A staggering 1 in 17 American adults suffer from a serious mental illness every year.1 The negative impact to individuals, families, and communities is enormous with the effects frequently lasting many years. Researchers in the Brain Disorders Program at the HGINJ are dedicated to understanding the genetic contribution to mental illness and committed to developing improved diagnostics and treatments, and eventually preventative care, for those who are afflicted. By focusing on innovative approaches and neglected frontiers, our Brain Disorders team is refining the way mental illness is diagnosed and treated.
The traditional approach to defining simple genetic disorders does not align with the biological realities of complex genetic disorders such as psychiatric illnesses. The simplistic medical model states one gene is associated with one disorder. Basic and clinical research at the HGINJ is transforming the way genetic diseases are defined. Our researchers are creating a new framework for examining and understanding diseases of human behavioral disorders. By utilizing state-of-the-art techniques in molecular and statistical genetics, our researchers are identifying how different mutations within the same gene manifest into phenotypically distinct disorders. Reframing disease classification by genetic etiology instead of by descriptions of symptoms and clinical course fundamentally changes how disorders are examined and understood, gives new insight to scientists, and sets the stage for translational medicine by allowing researchers and the medical community to align in optimizing medical intervention and treatment from bench to bedside. As a complementary line of attack, HGINJ scientists use advanced technologies and computational analysis to examine the genetics of background effects in human populations. This neglected frontier helps researchers understand how the same mutations in genes can present differently in various people. The investigation of how different mutations in a single gene can give rise to distinct disorders and then, on the other hand, how even the exact same mutation in a gene can also present diversely in individuals provides pertinent and necessary answers for more effective treatments.

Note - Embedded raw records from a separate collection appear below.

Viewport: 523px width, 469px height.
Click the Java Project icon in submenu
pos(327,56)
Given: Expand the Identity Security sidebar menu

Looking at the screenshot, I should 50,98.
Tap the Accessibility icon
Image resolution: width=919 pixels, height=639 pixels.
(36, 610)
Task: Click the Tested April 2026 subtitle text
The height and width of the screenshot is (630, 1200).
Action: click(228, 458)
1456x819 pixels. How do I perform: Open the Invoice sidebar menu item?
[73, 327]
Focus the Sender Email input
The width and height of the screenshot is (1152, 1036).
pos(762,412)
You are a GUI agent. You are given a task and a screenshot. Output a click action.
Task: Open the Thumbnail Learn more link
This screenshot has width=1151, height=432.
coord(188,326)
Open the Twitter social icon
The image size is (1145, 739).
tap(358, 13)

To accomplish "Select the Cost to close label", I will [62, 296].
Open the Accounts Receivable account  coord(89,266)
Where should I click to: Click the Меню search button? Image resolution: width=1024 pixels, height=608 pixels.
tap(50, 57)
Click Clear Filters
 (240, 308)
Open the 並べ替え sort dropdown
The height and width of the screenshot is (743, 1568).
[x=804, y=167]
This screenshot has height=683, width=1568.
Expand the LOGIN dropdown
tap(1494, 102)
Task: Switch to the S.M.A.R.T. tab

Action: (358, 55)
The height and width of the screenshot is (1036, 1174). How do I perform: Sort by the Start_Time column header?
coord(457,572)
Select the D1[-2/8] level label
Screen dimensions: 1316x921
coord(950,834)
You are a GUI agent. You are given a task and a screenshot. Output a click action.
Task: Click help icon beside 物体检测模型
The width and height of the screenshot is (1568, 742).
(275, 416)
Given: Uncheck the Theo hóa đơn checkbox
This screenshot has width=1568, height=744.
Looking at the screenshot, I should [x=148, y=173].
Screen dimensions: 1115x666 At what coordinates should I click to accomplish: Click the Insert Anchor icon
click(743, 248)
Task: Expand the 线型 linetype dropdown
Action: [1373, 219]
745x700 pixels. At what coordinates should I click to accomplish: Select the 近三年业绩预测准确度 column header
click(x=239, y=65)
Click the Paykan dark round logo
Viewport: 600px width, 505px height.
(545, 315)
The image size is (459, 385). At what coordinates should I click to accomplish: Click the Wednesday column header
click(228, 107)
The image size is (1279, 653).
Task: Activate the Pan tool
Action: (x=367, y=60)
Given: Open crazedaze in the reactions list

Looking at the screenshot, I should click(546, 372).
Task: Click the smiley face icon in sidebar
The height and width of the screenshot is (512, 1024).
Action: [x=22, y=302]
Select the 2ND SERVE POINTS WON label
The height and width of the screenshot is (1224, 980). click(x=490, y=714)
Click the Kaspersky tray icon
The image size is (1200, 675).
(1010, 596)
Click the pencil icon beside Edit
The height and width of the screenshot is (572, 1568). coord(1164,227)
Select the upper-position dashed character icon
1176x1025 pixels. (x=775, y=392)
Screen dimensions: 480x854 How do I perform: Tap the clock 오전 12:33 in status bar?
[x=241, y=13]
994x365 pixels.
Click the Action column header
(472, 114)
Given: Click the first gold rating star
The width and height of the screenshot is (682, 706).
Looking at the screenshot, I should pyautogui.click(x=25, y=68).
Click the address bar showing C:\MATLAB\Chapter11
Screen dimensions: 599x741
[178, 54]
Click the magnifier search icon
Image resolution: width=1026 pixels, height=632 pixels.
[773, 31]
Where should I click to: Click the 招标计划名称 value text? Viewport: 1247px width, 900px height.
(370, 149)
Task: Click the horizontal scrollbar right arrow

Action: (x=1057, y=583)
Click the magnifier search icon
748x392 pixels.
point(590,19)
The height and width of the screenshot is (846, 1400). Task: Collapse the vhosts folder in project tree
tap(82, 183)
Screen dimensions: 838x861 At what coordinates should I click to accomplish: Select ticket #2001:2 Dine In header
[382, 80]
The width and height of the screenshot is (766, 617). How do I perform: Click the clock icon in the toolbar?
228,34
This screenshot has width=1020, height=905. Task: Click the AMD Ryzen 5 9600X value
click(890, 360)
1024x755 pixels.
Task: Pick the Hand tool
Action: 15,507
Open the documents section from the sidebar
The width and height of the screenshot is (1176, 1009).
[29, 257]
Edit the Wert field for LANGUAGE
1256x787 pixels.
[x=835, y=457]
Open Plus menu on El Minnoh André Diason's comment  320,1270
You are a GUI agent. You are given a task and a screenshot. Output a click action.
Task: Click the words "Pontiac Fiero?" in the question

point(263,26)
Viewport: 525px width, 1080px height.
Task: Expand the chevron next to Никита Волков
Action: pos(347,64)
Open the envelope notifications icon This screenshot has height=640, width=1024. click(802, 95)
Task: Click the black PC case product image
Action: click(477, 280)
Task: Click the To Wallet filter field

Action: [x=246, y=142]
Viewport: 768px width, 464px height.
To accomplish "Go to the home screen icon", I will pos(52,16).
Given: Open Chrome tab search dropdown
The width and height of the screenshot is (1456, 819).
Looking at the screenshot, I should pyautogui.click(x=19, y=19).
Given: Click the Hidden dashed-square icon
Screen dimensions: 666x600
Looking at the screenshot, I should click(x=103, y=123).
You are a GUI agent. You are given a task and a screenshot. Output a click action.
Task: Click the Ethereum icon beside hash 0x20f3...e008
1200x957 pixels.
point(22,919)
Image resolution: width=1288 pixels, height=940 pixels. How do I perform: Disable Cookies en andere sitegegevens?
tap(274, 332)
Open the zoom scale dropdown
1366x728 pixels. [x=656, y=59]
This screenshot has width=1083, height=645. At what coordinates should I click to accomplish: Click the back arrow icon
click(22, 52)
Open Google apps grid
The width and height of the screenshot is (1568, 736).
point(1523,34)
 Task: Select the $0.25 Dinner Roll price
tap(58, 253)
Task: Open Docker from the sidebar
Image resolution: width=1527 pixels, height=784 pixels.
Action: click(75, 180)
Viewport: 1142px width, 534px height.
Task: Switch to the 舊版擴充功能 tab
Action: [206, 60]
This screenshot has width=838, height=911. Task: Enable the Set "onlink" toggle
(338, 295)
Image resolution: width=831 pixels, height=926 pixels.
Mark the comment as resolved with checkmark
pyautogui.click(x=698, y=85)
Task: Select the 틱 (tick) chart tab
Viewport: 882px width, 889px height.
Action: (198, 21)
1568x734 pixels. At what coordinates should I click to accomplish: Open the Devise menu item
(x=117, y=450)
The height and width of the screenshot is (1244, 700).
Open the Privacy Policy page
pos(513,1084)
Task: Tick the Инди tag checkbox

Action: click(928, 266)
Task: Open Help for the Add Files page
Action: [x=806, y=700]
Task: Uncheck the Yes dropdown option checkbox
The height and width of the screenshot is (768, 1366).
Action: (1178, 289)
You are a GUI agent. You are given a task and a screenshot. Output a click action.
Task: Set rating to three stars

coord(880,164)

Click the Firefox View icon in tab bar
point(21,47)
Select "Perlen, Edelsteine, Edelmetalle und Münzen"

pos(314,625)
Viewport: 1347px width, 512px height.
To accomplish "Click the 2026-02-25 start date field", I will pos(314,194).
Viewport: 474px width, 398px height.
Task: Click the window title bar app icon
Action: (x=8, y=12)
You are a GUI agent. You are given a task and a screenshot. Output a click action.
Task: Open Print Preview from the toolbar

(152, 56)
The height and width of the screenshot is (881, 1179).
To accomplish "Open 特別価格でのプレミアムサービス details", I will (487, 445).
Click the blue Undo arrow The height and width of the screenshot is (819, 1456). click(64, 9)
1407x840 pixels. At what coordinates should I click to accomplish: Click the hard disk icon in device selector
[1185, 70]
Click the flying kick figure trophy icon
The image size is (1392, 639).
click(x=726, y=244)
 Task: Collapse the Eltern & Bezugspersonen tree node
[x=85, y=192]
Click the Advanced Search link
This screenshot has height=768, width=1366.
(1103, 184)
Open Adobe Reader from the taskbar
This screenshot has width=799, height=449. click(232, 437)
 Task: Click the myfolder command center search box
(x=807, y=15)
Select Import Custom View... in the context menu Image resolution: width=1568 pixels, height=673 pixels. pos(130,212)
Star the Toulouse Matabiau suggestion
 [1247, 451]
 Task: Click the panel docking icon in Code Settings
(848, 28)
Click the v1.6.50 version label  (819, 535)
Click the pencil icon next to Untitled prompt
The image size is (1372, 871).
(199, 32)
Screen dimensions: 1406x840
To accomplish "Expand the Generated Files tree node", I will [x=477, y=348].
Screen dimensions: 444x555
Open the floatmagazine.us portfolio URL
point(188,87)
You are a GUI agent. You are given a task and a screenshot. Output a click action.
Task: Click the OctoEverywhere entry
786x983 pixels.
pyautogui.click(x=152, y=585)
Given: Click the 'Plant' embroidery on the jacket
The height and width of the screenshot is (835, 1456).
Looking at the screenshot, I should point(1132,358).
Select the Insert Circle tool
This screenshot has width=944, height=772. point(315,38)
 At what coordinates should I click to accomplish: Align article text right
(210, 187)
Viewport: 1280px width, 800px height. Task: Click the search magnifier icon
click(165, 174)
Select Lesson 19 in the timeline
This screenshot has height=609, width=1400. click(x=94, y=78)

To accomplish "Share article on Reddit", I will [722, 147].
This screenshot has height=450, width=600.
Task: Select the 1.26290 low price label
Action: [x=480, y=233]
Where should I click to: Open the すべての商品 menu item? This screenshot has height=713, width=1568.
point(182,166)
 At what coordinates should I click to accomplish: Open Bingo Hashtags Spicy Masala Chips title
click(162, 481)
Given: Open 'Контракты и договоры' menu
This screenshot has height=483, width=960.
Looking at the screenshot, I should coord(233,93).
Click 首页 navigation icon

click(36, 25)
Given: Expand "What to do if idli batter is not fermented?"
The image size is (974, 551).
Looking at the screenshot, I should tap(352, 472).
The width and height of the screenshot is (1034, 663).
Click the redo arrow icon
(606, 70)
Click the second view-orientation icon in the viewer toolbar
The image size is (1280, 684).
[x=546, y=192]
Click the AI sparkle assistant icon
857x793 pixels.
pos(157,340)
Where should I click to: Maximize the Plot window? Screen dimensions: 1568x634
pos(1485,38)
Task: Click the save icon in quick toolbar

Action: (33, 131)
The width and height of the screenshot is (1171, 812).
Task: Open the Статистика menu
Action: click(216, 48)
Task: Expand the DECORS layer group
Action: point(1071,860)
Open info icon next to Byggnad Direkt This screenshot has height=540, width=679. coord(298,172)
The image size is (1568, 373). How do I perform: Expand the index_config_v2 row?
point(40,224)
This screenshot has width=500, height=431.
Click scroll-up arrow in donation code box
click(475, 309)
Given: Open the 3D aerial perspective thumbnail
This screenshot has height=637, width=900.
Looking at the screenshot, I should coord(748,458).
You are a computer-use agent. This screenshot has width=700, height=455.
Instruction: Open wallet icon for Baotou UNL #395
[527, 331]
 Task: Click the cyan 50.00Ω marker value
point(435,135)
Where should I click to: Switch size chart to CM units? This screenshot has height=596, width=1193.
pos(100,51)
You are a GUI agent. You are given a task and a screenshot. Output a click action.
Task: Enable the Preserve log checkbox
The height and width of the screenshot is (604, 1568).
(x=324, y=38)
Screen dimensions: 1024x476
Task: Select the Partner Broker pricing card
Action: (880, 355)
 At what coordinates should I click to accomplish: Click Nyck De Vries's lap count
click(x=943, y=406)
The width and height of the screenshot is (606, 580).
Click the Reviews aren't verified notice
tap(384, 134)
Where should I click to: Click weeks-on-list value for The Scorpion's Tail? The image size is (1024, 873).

The Brain Disorders Program encompasses the study of autism, Tourette syndrome, schizophrenia, unipolar and bipolar depression, addictions, alcoholism, and anxiety disorders (OCD, PTSD). As part of an integrated platform, researchers are supported by the HGINJ’s largest university-based biorepository specializing in custom genomic solutions, RUCDR Infinite Biologics. Since 1998, RUCDR has been the home for the National Institute of Mental Health (NIMH) Center for Collaborative Studies of Mental Disorders providing researchers throughout the world with cell lines and DNA as well as a full range of services to analyze these biospecimens. The collection now contains a vast array of samples from families with schizophrenia, bipolar disorder, Alzheimer’s disease, autism, obsessive-compulsive disorder, depression, and ADHD. RUCDR is also home to the National Cell Repository for the Collaborative Studies on the Genetics of Alcoholism (COGA) project funded by the National Institute on Alcohol Abuse and Alcoholism (NIAAA). Cell lines and DNA samples have been banked since 1990 from families with a high incidence of alcoholism.
In order to learn more about specific mental health disorders, visit the National Institute of Mental Health at http://www.nimh.nih.gov/health/publications/the-numbers-count-mental-disorders-in-america/index.shtml. For more information about alcoholism, visit the National Institute on Alcohol Abuse and Alcoholism at http://www.niaaa.nih.gov/
1 Kessler RC, Chiu WT, Demler O, Merikangas KR, Walters EE. Prevalence, severity, and comorbidity of twelve-month DSMIV disorders in the National Comorbidity Survey Replication (NCS-R). Archives of General Psychiatry, 2005 Jun;62(6):617-27.